ASIP coffee shop reopens on Main Street, but in new location

ASIP is back!
One of Downtown Merced’s popular coffee shop hangouts reopened on Dec. 11 in a 5,000 square foot brick building on Main Street between O and P streets.
Only about a third of the shop is currently open — the “Sensory Lab” which serves coffee — but work is starting on a kitchen and coffee roastery next door that will have even more seating. The whole thing is expected to be open in two to three months.
“We will do easy bites, comfort food, like avocado toast, a breakfast burrito, stuff like that. Easy, easy stuff,” said owner Justin Shen. “We’re also gonna have a patio.”
ASIP used to be smack dab in the middle of downtown, next to the Regal Hollywood movie theater. But the lease was up after five years, and Shen wanted a bigger and cheaper space, so the old ASIP closed at the end of August.
“In terms of drinks, we keep a lot the same, like specialty drinks. But we focus more on coffee beans here,” Shen said. “I will be roasting more in terms of different coffee beans. We want to give people a deeper insight into the coffee.”
Shen, 33, is originally from Suzhou, China, a prosperous city in the Jiangsu region, 30 miles west of the Shanghai metropolis. Jiangsu has been known throughout history for its canals, opulence and seafood – but not coffee. That’s something Shen came to love in America, while he was studying biology at San Francisco State. Sightglass Coffee – he still remembers the name of the cafe in the city where he first became obsessed.
“I just ordered a drip coffee and I took a sip and I was like, whoa! Did they put orange juice in the coffee? It’s so juicy, so sweet,” he remembers. “I talked to the barista and they said coffee is from the coffee cherry. So it is a fruit. If you roast it lighter, you’re supposed to taste more of the coffee cherry notes, right?”
“I always tell people, imagine roasting coffee like it’s cooking a steak. The best way of eating a steak is medium to medium rare. When it’s burned you taste the grill, not the actual steak.”
Western coffee culture has since jumped the Pacific, Shen said, as China has become more prosperous in recent decades, and now you can find roasters and cafes in any major Chinese city.
As of 2019, ASIP has two locations in Shen’s hometown Suzhou.
“It went well and then half a year later COVID starts, so. They’re still open, but just not as good as I expected,” Shen said.
Chinese coffee beans are also increasing in popularity. Before COVID, Shen traveled to Yunnan province, a lush region on the border with Myanmar, where most of the coffee is grown in China. He visited a coffee farm, and eventually imported some beans which became a hit in Merced, he said.
“It’s fun. It’s like a dream job for me right now,” Shen said.

(Data excerpts)

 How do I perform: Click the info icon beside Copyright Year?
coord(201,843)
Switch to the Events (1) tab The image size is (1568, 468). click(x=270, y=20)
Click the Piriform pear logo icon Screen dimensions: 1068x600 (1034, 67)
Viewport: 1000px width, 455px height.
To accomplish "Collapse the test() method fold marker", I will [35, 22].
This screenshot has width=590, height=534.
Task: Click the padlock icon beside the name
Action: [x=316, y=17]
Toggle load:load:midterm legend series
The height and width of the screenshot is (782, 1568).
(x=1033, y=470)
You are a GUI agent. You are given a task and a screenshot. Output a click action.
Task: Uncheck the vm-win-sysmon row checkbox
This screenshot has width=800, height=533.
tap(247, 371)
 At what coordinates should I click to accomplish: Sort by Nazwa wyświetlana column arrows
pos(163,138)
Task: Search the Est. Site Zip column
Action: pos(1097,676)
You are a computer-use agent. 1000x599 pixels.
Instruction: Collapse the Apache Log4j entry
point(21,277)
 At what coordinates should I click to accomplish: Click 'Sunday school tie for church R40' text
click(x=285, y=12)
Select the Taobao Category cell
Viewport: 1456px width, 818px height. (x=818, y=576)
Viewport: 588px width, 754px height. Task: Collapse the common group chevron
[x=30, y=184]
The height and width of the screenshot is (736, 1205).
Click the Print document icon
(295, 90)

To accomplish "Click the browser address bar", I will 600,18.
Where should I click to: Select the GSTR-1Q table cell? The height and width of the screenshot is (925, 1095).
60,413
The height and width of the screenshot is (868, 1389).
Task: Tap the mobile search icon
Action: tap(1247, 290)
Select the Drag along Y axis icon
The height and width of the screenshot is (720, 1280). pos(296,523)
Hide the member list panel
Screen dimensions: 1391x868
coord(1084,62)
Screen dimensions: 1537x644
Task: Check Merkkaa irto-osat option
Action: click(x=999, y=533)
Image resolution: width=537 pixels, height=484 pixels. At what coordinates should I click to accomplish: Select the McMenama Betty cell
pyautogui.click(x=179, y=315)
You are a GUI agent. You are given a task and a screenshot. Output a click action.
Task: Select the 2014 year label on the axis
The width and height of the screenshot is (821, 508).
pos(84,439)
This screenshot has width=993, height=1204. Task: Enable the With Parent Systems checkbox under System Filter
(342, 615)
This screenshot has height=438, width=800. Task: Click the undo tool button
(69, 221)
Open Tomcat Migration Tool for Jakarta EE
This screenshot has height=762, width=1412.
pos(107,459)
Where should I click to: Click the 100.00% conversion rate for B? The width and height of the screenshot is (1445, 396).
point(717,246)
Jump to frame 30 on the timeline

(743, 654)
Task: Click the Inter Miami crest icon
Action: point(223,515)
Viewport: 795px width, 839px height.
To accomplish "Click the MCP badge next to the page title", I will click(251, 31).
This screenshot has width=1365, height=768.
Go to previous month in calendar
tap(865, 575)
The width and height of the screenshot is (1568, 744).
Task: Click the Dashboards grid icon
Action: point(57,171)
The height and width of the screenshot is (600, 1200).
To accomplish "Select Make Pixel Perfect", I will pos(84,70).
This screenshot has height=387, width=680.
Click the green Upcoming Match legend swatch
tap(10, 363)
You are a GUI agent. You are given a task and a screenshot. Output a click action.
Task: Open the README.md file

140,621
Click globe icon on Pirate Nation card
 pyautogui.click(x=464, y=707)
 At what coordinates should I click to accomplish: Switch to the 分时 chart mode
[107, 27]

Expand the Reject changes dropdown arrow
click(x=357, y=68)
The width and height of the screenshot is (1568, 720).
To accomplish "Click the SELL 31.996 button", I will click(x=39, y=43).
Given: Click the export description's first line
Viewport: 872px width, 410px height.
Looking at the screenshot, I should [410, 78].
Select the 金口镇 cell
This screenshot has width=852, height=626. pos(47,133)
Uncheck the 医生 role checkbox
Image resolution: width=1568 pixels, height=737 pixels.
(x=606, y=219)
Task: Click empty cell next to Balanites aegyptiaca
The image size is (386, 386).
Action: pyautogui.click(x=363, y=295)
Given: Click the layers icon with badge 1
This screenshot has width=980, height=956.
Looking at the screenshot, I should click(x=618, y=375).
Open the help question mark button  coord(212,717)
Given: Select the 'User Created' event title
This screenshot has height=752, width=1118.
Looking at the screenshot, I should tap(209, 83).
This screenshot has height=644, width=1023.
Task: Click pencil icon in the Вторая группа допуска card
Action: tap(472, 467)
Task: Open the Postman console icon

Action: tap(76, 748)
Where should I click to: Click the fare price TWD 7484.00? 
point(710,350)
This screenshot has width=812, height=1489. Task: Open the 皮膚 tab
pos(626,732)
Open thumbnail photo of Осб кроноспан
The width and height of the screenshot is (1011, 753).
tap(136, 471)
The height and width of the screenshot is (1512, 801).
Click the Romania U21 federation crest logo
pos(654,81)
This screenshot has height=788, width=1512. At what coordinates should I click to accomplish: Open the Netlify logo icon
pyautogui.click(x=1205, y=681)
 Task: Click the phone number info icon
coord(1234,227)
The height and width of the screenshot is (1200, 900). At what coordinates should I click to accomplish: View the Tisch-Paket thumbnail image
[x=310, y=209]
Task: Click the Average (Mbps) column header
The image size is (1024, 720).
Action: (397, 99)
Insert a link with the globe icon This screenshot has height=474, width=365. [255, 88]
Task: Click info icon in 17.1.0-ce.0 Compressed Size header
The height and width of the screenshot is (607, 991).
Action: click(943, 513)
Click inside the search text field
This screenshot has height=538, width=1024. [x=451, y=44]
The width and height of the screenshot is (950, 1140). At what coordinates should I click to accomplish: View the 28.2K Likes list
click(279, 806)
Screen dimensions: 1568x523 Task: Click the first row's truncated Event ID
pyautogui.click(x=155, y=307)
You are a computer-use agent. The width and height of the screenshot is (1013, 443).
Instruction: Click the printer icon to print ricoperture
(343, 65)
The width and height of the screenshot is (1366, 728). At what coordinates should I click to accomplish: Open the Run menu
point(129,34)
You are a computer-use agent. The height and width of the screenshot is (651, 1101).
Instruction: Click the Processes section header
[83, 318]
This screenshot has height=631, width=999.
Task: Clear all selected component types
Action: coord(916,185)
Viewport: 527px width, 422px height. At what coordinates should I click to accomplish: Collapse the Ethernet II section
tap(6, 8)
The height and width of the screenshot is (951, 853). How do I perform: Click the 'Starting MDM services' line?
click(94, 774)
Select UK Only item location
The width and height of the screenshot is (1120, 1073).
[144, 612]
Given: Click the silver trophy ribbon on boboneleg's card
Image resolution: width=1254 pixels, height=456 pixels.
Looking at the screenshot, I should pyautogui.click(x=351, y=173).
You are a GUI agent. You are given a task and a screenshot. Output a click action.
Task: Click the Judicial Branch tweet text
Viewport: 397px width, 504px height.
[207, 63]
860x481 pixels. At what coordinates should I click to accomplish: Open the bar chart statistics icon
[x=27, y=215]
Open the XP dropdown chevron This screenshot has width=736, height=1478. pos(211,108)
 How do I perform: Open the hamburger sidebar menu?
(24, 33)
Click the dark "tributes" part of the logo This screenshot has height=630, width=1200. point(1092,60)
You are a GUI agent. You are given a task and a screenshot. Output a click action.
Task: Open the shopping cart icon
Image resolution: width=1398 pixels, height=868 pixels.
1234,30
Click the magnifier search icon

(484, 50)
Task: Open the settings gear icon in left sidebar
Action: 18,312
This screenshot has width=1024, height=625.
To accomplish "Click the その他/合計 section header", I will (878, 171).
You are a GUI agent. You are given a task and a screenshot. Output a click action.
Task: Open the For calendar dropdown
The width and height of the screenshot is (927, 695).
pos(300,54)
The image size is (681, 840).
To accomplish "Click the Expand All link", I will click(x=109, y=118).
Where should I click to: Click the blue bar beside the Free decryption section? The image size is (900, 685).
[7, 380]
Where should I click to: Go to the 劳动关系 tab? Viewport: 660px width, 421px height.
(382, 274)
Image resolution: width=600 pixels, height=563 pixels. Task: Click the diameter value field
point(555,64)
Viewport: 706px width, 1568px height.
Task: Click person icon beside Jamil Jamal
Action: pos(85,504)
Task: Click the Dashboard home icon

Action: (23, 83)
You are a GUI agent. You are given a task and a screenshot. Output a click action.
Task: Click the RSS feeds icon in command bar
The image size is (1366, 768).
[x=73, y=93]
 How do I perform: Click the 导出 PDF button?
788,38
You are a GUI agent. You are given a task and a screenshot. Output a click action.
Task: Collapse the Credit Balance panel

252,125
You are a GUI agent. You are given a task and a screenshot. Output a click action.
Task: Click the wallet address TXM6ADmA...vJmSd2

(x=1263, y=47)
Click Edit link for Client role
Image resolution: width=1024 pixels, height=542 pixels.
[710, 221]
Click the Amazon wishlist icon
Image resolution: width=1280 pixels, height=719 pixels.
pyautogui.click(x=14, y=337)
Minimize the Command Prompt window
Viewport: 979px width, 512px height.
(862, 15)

Problem description → From the article about the ASIP coffee shop, extract the stretch from "ASIP used to" through "first became obsessed.". The data excerpts have nothing to do with the article about the ASIP coffee shop.

Task output →
ASIP used to be smack dab in the middle of downtown, next to the Regal Hollywood movie theater. But the lease was up after five years, and Shen wanted a bigger and cheaper space, so the old ASIP closed at the end of August.
“In terms of drinks, we keep a lot the same, like specialty drinks. But we focus more on coffee beans here,” Shen said. “I will be roasting more in terms of different coffee beans. We want to give people a deeper insight into the coffee.”
Shen, 33, is originally from Suzhou, China, a prosperous city in the Jiangsu region, 30 miles west of the Shanghai metropolis. Jiangsu has been known throughout history for its canals, opulence and seafood – but not coffee. That’s something Shen came to love in America, while he was studying biology at San Francisco State. Sightglass Coffee – he still remembers the name of the cafe in the city where he first became obsessed.